From the entries below, copy out every line with "Apply" in it.

===== Data in this exercise

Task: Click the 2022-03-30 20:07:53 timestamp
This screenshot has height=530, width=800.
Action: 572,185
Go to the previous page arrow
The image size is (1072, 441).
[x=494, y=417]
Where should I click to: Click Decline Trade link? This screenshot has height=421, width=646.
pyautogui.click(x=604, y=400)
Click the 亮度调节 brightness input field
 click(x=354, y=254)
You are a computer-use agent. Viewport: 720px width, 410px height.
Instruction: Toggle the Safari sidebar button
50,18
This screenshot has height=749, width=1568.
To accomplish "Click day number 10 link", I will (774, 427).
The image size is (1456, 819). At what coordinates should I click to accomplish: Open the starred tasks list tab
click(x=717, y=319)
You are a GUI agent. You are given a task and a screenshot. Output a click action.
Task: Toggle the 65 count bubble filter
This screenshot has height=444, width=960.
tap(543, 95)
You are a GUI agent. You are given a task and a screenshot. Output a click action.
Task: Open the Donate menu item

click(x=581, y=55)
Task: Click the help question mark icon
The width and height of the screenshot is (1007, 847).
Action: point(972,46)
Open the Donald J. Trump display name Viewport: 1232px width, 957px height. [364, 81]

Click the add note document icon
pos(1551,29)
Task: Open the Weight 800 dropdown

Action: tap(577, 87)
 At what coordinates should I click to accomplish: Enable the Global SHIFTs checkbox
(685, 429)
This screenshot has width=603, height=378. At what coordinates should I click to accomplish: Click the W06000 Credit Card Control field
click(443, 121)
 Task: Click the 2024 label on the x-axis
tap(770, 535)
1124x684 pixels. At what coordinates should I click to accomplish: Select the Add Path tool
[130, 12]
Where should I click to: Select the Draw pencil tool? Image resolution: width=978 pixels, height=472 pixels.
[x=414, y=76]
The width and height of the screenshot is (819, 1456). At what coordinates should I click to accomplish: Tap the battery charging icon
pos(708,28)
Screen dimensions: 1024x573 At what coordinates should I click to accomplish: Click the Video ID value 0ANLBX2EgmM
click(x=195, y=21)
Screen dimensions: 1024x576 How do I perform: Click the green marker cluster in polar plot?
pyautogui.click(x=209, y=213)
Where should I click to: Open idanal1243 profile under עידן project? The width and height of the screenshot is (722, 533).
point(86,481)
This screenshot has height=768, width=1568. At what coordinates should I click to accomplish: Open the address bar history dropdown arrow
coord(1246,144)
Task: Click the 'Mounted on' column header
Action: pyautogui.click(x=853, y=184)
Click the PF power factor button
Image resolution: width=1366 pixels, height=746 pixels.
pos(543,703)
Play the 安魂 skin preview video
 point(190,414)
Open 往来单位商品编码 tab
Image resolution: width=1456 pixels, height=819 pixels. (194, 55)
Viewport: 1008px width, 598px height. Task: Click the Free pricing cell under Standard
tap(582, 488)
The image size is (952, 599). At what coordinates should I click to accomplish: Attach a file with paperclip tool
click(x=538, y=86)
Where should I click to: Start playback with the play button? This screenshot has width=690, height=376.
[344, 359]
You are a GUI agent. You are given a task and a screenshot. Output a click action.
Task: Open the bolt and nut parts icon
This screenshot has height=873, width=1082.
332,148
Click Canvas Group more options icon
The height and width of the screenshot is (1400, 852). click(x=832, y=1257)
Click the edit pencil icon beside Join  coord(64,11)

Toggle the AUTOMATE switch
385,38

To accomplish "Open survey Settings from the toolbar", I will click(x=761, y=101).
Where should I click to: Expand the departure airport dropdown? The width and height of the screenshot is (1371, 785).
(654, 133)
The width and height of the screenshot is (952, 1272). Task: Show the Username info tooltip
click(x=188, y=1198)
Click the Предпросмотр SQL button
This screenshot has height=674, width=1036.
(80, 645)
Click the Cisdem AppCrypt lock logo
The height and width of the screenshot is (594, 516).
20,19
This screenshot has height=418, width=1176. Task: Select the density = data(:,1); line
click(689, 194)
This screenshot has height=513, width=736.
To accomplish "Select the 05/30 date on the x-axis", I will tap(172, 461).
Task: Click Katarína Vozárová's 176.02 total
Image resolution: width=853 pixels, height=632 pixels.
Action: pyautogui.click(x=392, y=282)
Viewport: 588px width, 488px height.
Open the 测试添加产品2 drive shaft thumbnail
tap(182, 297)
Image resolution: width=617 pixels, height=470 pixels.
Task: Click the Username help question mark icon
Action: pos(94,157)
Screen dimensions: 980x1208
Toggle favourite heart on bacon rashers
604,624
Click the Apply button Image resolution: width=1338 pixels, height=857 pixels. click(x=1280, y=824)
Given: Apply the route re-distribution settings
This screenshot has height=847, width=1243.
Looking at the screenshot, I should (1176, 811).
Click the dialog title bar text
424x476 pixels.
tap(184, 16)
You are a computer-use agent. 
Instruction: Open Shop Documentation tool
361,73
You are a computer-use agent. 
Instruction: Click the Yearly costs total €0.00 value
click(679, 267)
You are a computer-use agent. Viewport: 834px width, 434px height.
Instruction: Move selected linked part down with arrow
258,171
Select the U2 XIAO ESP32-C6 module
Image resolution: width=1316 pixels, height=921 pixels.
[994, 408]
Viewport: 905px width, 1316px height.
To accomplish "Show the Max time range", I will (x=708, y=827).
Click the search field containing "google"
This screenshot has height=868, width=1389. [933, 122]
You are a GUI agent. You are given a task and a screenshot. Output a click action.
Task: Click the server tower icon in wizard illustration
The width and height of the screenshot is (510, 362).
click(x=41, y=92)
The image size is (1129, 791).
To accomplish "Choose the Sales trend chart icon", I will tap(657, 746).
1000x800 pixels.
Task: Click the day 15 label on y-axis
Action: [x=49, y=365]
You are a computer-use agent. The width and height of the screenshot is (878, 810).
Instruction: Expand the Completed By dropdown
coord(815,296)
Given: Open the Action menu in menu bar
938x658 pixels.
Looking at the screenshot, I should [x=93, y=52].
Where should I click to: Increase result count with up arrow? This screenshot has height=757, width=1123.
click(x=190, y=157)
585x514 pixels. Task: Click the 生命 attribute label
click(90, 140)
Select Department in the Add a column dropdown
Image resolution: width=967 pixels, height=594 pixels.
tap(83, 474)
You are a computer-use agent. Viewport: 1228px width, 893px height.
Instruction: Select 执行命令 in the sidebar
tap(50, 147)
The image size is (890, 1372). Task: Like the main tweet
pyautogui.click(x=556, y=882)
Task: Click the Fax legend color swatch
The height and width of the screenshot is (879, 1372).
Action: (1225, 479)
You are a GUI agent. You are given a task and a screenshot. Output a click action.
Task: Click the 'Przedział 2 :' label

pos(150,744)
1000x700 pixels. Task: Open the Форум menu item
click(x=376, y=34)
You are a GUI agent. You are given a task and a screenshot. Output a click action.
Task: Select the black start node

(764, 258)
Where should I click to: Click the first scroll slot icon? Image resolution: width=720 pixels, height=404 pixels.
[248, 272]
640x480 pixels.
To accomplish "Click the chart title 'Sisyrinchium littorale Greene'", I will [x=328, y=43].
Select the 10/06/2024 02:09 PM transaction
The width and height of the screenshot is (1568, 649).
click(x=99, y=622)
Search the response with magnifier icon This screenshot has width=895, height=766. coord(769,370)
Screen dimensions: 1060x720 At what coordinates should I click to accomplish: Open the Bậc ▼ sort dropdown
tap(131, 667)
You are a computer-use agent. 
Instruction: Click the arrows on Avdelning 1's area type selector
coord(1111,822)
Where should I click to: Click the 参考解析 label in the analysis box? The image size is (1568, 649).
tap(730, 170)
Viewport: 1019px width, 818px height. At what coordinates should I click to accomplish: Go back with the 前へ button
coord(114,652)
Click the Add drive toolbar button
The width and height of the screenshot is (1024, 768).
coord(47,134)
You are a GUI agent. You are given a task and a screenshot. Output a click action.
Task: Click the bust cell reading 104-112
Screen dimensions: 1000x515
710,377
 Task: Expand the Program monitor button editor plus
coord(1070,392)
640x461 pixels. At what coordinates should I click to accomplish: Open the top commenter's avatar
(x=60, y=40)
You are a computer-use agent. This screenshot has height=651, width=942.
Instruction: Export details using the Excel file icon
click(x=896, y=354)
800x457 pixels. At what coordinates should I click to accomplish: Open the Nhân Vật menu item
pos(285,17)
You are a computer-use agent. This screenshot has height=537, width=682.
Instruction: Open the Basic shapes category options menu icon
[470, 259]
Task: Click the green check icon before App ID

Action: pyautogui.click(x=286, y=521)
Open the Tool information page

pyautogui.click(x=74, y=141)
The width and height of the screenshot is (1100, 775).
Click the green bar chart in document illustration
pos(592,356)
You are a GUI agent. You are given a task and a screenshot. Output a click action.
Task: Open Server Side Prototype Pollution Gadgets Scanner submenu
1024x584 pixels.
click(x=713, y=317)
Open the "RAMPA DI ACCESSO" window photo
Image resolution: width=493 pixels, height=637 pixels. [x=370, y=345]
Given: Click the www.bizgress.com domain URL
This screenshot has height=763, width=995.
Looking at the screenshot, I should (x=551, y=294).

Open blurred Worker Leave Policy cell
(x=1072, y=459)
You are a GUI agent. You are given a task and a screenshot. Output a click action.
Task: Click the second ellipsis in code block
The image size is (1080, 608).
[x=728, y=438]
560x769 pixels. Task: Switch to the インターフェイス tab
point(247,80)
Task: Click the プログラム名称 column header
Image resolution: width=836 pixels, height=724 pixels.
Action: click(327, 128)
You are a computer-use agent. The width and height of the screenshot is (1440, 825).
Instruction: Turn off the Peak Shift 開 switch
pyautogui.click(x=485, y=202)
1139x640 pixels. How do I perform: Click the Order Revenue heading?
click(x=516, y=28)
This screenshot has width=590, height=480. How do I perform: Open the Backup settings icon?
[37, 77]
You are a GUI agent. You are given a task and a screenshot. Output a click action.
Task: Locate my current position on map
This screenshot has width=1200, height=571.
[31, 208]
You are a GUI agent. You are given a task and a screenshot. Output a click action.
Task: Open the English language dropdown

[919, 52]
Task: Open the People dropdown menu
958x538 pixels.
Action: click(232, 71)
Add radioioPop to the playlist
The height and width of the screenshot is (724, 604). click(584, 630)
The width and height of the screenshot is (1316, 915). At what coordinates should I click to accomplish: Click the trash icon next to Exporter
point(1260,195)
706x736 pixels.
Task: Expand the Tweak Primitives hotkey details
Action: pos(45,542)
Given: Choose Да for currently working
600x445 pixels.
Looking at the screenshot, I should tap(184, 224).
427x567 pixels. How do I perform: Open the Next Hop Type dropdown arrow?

==========

◆ **Written reply**:
Click the Apply button Image resolution: width=1338 pixels, height=857 pixels. click(x=1280, y=824)
Given: Apply the route re-distribution settings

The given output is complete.